BEIJING (AP) (excerpts) — Chinese millionaire Su builds skyscrapers in Beijing and is one of the people powering China's economy on its path to becoming the world's biggest.
He sits at the top of a country — economy booming, influence spreading, military swelling — widely expected to dominate the 21st century.
Yet the property developer shares something surprising with many newly rich in China: he's looking forward to the day he can leave.
Su's reasons: He wants to protect his assets, he has to watch what he says in China and wants a second child, something against the law for many Chinese.
The millionaire spoke to The Associated Press on condition that only his surname was used because of fears of government reprisals that could damage his business.
China's richest are increasingly investing abroad to get a foreign passport, to make international business and travel easier but also to give them a way out of China.
The United States is the most popular destination for Chinese emigrants, with rich Chinese praising its education and healthcare systems. Last year, nearly 68,000 Chinese-born people became legal permanent residents of the U.S., seven percent of the total …
"In China, nothing belongs to you. Like buying a house. You buy it but it will belong to the country 70 years later," said Su, lamenting the government's land leasing system.
"But abroad, if you buy a house, it belongs to you forever," he said. "Both businessmen and government officials are like this. They worry about the security of their assets." ….
Getting a foreign passport is like "taking out an insurance policy," said Rupert Hoogewerf, who compiles the Hurun Rich List, China's version of the Forbes list.

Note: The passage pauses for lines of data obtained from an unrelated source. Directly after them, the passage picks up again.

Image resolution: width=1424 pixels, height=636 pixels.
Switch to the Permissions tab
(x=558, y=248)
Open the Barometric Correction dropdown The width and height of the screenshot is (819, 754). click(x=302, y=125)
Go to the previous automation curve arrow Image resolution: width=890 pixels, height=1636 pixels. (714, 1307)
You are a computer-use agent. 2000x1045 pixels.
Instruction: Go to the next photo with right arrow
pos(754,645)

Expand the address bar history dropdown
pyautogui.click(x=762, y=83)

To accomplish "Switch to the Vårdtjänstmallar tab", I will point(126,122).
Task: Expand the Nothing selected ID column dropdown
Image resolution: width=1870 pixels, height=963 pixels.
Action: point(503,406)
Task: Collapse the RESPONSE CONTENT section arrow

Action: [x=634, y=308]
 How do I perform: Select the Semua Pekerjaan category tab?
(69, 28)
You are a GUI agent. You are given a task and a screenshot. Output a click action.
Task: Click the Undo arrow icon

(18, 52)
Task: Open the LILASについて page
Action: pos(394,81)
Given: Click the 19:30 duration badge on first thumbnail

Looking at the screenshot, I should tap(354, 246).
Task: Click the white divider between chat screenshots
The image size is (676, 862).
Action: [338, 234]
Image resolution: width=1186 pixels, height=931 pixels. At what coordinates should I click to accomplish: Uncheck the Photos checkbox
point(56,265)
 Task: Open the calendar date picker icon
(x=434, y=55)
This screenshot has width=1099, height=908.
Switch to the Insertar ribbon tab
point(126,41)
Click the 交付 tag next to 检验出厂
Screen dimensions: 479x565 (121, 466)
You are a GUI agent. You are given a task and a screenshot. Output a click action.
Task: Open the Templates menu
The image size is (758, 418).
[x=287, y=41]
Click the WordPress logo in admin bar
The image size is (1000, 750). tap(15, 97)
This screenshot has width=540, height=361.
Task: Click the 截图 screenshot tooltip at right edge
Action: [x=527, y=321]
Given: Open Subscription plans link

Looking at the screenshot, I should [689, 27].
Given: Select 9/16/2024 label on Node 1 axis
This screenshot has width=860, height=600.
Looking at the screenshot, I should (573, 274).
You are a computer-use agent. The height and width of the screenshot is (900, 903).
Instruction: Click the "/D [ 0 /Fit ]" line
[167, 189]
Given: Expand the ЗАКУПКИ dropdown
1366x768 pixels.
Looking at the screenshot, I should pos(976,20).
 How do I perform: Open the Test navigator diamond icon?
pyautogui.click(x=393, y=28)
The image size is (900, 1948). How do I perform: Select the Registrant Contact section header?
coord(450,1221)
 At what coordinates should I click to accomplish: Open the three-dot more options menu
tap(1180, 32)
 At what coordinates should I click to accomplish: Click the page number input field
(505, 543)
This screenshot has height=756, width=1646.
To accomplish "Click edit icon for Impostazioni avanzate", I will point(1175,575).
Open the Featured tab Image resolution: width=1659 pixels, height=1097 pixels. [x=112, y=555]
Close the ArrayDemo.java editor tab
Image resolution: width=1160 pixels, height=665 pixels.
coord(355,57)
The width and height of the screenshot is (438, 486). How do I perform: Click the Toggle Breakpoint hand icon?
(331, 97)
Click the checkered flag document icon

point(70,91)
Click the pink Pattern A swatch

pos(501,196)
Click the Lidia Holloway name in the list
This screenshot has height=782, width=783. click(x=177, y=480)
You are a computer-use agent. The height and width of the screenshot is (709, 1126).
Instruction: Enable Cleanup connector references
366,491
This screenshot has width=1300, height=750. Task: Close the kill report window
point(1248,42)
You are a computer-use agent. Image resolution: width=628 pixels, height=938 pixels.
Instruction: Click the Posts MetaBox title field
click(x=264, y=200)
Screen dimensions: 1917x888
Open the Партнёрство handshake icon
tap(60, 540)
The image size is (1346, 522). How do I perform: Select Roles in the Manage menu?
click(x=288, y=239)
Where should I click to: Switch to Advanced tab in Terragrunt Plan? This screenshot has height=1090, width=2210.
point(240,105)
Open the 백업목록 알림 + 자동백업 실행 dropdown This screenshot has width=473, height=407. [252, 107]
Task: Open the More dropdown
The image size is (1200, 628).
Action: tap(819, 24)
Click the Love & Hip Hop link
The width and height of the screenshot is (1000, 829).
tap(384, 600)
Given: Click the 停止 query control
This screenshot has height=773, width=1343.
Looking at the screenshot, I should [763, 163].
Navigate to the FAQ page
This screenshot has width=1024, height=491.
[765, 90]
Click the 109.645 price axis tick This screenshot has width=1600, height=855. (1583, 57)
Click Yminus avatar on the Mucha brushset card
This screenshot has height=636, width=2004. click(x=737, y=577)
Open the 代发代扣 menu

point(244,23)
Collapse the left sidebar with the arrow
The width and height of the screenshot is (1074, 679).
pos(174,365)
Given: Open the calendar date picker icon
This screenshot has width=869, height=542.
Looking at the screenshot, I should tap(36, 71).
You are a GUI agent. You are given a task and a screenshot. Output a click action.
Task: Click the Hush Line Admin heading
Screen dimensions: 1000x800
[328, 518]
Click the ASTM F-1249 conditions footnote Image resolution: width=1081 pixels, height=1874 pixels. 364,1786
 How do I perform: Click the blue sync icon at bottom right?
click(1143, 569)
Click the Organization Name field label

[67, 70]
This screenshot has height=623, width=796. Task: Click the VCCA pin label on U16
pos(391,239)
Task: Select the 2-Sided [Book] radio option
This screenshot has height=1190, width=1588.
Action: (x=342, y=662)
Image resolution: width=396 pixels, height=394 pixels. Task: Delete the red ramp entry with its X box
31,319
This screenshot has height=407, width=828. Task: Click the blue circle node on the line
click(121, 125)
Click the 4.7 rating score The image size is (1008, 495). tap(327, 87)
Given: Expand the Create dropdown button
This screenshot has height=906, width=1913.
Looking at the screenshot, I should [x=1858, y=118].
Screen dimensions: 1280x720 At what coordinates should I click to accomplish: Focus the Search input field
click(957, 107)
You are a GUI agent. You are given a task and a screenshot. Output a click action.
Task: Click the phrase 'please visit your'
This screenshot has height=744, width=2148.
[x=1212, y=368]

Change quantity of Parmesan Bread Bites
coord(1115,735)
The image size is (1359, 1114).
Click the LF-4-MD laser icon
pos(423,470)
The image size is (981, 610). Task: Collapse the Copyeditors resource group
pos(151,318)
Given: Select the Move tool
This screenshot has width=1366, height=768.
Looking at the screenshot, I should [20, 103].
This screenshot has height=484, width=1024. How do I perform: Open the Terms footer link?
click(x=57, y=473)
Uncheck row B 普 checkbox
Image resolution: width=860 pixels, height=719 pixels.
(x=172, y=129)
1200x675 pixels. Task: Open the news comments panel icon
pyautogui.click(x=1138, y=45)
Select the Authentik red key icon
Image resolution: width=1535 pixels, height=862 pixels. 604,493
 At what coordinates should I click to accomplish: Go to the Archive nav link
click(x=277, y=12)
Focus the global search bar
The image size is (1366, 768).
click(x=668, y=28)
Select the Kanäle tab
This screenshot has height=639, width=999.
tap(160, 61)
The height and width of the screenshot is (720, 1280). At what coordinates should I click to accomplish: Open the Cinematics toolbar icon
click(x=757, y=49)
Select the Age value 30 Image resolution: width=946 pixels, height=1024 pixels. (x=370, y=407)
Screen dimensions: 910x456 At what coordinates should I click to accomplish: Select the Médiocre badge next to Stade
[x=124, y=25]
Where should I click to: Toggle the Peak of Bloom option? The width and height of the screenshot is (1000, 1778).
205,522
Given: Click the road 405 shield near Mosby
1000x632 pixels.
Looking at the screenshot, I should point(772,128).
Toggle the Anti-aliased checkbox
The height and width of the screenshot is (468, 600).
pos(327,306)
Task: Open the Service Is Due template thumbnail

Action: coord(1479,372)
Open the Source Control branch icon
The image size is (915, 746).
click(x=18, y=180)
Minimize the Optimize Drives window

"If there is political unrest or suddenly things change in China — because it's a big country, something could go wrong — they already have a passport to go overseas. It's an additional safety net."
Among the 20,000 Chinese with at least 100 million yuan ($15 million) in individual investment assets, 27 percent have already emigrated and 47 percent are considering it, according to a report by China Merchants Bank and U.S. consultants Bain & Co. published in April.